Faithful cheer Phelps' last swim on Ravens' stadium screens

BALTIMORE -- Thousands of Baltimore Ravens fans got in line
early to seek a good vantage point to watch Baltimore native
Michael Phelps chase his record-setting eighth Olympic gold medal
on the stadium's big screen Saturday night.

The U.S. 400-meter medley relay team, featuring Phelps, was
displayed on both screens at M&T Bank Stadium after the Ravens
faced the Minnesota Vikings in a preseason game.

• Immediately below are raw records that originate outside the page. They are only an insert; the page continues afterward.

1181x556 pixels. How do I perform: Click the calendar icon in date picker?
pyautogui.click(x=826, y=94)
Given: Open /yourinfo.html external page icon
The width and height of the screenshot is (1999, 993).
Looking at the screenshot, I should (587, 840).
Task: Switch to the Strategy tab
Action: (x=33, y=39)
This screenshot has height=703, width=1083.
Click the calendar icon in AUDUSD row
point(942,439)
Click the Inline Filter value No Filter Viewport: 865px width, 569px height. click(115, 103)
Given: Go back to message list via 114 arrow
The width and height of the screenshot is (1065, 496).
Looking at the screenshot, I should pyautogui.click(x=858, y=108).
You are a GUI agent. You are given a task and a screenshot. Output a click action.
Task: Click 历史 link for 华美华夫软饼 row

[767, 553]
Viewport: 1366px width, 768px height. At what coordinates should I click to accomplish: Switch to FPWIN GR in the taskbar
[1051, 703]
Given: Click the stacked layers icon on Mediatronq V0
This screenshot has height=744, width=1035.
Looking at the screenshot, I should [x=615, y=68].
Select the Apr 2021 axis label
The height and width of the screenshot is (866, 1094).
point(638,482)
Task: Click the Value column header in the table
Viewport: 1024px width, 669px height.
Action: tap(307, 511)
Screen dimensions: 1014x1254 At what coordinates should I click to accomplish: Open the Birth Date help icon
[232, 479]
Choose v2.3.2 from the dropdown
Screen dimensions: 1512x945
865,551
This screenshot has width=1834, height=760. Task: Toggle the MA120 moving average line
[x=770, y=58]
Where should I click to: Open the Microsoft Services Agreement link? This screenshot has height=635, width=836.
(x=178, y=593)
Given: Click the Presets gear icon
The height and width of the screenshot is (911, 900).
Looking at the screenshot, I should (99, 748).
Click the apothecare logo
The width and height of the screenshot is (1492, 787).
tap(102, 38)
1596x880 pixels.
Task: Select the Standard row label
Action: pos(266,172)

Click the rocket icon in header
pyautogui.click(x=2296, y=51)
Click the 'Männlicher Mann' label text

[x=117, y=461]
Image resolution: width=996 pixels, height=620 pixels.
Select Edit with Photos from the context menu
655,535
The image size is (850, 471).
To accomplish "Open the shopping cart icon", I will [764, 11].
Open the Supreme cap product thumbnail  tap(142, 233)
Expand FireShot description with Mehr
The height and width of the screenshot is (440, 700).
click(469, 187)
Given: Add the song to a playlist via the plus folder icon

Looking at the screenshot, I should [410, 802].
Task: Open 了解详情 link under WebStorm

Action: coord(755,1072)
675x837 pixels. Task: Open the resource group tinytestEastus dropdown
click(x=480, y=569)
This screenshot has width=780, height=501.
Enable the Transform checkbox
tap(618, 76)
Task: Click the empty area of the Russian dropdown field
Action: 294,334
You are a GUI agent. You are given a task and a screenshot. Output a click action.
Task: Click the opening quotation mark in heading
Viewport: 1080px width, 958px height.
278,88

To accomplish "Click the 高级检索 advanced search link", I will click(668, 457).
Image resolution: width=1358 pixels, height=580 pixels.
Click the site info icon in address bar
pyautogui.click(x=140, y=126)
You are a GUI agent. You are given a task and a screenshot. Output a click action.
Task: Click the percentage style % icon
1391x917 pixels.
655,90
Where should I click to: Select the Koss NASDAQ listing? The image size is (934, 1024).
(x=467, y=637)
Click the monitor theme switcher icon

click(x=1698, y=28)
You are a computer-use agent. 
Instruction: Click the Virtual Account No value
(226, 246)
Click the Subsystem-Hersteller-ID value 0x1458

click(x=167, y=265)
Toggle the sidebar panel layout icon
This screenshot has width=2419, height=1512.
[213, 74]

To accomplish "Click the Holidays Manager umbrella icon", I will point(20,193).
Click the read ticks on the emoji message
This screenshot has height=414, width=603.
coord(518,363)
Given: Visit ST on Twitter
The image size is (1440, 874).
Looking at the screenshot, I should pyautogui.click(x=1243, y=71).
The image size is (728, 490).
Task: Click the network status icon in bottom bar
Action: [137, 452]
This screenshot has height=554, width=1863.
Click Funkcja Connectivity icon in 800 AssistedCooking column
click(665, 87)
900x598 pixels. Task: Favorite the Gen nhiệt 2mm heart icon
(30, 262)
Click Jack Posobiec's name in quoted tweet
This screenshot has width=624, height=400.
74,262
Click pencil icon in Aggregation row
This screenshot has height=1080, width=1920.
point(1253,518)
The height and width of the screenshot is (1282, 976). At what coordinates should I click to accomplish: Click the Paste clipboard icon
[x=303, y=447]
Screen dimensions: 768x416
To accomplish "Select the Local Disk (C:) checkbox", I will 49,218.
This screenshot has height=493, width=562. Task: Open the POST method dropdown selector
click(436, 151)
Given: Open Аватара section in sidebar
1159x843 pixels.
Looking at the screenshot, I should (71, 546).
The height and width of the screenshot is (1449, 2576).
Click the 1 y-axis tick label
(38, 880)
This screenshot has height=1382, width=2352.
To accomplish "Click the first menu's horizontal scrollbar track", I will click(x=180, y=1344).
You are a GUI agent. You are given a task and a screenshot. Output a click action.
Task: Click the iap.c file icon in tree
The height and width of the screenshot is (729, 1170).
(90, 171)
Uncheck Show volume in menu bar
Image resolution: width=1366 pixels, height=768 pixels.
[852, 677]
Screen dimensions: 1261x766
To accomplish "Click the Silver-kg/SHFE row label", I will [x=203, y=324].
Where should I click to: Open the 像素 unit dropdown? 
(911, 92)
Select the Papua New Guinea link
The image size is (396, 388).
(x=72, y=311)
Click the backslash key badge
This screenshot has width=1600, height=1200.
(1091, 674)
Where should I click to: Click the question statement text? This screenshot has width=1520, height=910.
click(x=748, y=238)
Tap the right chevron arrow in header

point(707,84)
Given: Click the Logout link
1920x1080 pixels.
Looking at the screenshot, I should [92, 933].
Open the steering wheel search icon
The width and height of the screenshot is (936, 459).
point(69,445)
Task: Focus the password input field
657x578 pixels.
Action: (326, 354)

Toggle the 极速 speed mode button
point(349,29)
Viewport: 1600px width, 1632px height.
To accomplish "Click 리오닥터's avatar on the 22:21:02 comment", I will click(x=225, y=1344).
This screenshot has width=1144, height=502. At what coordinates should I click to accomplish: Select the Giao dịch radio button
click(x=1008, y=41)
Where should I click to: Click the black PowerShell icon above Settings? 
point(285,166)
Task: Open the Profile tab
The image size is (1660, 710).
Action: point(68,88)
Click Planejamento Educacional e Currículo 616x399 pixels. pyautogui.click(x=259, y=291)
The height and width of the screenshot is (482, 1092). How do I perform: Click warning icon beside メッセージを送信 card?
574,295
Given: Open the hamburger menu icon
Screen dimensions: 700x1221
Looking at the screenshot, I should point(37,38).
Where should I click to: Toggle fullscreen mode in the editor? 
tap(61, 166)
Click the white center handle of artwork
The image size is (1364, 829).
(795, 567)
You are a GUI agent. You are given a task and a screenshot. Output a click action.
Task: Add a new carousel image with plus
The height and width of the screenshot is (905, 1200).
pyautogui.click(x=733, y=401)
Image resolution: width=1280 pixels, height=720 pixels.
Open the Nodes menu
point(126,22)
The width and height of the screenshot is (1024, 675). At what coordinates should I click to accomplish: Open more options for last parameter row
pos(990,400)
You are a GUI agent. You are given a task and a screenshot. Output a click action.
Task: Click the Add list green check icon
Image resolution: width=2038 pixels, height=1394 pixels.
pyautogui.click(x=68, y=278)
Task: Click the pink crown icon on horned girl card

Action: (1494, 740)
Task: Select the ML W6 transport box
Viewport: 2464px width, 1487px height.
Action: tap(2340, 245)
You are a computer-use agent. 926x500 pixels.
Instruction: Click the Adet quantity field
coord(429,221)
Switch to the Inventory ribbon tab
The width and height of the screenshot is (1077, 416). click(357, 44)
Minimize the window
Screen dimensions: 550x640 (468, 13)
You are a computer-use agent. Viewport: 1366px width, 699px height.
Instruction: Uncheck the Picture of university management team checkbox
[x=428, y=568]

Forty-five minutes before Phelps jumped in the pool in Beijing
in search of his 14th career gold medal, Tony Beard, 45, and Ann
Williams, 47, both of Owings Mills, were eager to watch the event.

"I think he's going to be a legend forever," Williams said of
Phelps, adding that the swimmer's Olympic performance is
"definitely going to be remembered."

Minutes before the race, fans in the lower seating bowl started
chanting, "U-S-A! U-S-A! Let's go Phelps! U-S-A! U-S-A!" Some
held posters that read "Ravens for Phelps."

More than 10,000 of the 70,585 fans stayed to watch Phelps swim
-- and win.

Minutes after Phelps captured his record-setting gold medal, Jim
Dickey, 38, of Whiteford, declared the hometown hero to be "just
phenomenal. It's just something you can't believe."

Dickey pointed out, with pride, that Phelps and fellow Maryland
native Katie Hoff won as many medals as some countries.

Kevin and Julie Scally of Towson also waited in line to get a
good seat, clutching an 2008 Olympics flag.

"Last night solidified his legend," Kevin Scally said of
Phelps' narrow victory in the 100 meter butterfly Friday night.
"We had trouble sleeping last night."

Scally probably won't have trouble sleeping in Sunday morning --
especially if he stayed up late Saturday celebrating the addition
of Phelps to a list of Baltimore heroes that includes Cal Ripken
and Johnny Unitas.

Scally said he played sports against Ripken and went to church
with Unitas while growing up in Baltimore. The Scallys live across
the street from one of Phelps' coaches, Ian Brooks.

"Michael Phelps just kind of fits in with a big small town. And
that's Baltimore all the way," Kevin Scally said. "He's part of
us, he really is. He just fits in as a character in Baltimore."